● EXERCISE AIM:
Print, from the listing below, the lines starting at the line containing "Given: Open the About tab" and ending at the line containing "Given: Click the Pengguna panel header", exactly as they stand, and print nothing else.

● DATA UNDER STUDY:
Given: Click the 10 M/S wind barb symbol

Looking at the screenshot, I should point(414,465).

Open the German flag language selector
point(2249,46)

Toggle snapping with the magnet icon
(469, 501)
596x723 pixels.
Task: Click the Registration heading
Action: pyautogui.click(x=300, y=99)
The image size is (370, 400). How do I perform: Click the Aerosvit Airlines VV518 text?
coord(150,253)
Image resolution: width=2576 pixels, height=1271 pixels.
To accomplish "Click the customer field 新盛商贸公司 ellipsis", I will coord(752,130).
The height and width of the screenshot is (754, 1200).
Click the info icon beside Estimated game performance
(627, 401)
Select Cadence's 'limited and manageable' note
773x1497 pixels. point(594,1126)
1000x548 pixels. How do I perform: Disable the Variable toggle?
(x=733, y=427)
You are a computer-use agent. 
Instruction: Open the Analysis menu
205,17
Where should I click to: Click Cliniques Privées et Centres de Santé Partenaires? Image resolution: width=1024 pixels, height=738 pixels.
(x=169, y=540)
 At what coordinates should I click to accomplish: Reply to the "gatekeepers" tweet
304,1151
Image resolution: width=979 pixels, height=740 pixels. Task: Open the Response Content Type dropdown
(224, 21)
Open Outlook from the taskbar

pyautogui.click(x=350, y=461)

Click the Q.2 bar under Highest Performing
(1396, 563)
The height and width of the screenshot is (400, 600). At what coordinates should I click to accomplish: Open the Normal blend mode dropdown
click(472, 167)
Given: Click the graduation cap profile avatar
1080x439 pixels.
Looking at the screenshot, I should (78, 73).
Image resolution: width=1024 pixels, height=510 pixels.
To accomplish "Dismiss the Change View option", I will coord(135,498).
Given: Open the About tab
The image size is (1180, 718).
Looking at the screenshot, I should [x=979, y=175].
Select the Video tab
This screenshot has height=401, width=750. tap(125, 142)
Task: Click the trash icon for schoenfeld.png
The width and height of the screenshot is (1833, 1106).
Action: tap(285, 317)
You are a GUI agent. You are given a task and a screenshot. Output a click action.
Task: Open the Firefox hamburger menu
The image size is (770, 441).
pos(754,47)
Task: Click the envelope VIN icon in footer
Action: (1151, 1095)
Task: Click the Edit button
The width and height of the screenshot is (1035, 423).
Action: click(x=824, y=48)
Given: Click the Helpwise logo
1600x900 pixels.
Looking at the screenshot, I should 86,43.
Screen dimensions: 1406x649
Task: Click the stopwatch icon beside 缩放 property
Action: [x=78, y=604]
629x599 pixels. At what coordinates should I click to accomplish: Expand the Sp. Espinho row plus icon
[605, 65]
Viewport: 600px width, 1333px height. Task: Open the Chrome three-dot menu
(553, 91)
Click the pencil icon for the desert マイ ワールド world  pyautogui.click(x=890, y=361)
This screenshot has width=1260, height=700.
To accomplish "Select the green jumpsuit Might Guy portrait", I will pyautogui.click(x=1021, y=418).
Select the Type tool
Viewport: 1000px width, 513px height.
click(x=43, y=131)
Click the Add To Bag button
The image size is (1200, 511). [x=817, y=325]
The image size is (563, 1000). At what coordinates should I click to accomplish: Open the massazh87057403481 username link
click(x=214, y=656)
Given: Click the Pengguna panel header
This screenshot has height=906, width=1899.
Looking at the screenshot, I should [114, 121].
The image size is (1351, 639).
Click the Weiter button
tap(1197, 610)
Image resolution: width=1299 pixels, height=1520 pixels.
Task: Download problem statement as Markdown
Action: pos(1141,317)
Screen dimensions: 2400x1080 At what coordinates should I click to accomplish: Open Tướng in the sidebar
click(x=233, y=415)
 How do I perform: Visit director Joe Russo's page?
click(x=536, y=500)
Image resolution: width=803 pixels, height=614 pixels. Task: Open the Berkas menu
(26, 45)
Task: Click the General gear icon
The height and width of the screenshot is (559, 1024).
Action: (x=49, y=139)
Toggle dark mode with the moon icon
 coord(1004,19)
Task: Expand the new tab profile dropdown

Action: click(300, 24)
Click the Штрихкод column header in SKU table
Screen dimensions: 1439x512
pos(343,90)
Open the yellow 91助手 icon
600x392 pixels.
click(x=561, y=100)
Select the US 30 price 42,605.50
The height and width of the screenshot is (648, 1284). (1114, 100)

● RESPONSE TO THE TASK:
Given: Open the About tab
The image size is (1180, 718).
Looking at the screenshot, I should [x=979, y=175].
Select the Video tab
This screenshot has height=401, width=750. tap(125, 142)
Task: Click the trash icon for schoenfeld.png
The width and height of the screenshot is (1833, 1106).
Action: tap(285, 317)
You are a GUI agent. You are given a task and a screenshot. Output a click action.
Task: Open the Firefox hamburger menu
The image size is (770, 441).
pos(754,47)
Task: Click the envelope VIN icon in footer
Action: (1151, 1095)
Task: Click the Edit button
The width and height of the screenshot is (1035, 423).
Action: click(x=824, y=48)
Given: Click the Helpwise logo
1600x900 pixels.
Looking at the screenshot, I should 86,43.
Screen dimensions: 1406x649
Task: Click the stopwatch icon beside 缩放 property
Action: [x=78, y=604]
629x599 pixels. At what coordinates should I click to accomplish: Expand the Sp. Espinho row plus icon
[605, 65]
Viewport: 600px width, 1333px height. Task: Open the Chrome three-dot menu
(553, 91)
Click the pencil icon for the desert マイ ワールド world  pyautogui.click(x=890, y=361)
This screenshot has width=1260, height=700.
To accomplish "Select the green jumpsuit Might Guy portrait", I will pyautogui.click(x=1021, y=418).
Select the Type tool
Viewport: 1000px width, 513px height.
click(x=43, y=131)
Click the Add To Bag button
The image size is (1200, 511). [x=817, y=325]
The image size is (563, 1000). At what coordinates should I click to accomplish: Open the massazh87057403481 username link
click(x=214, y=656)
Given: Click the Pengguna panel header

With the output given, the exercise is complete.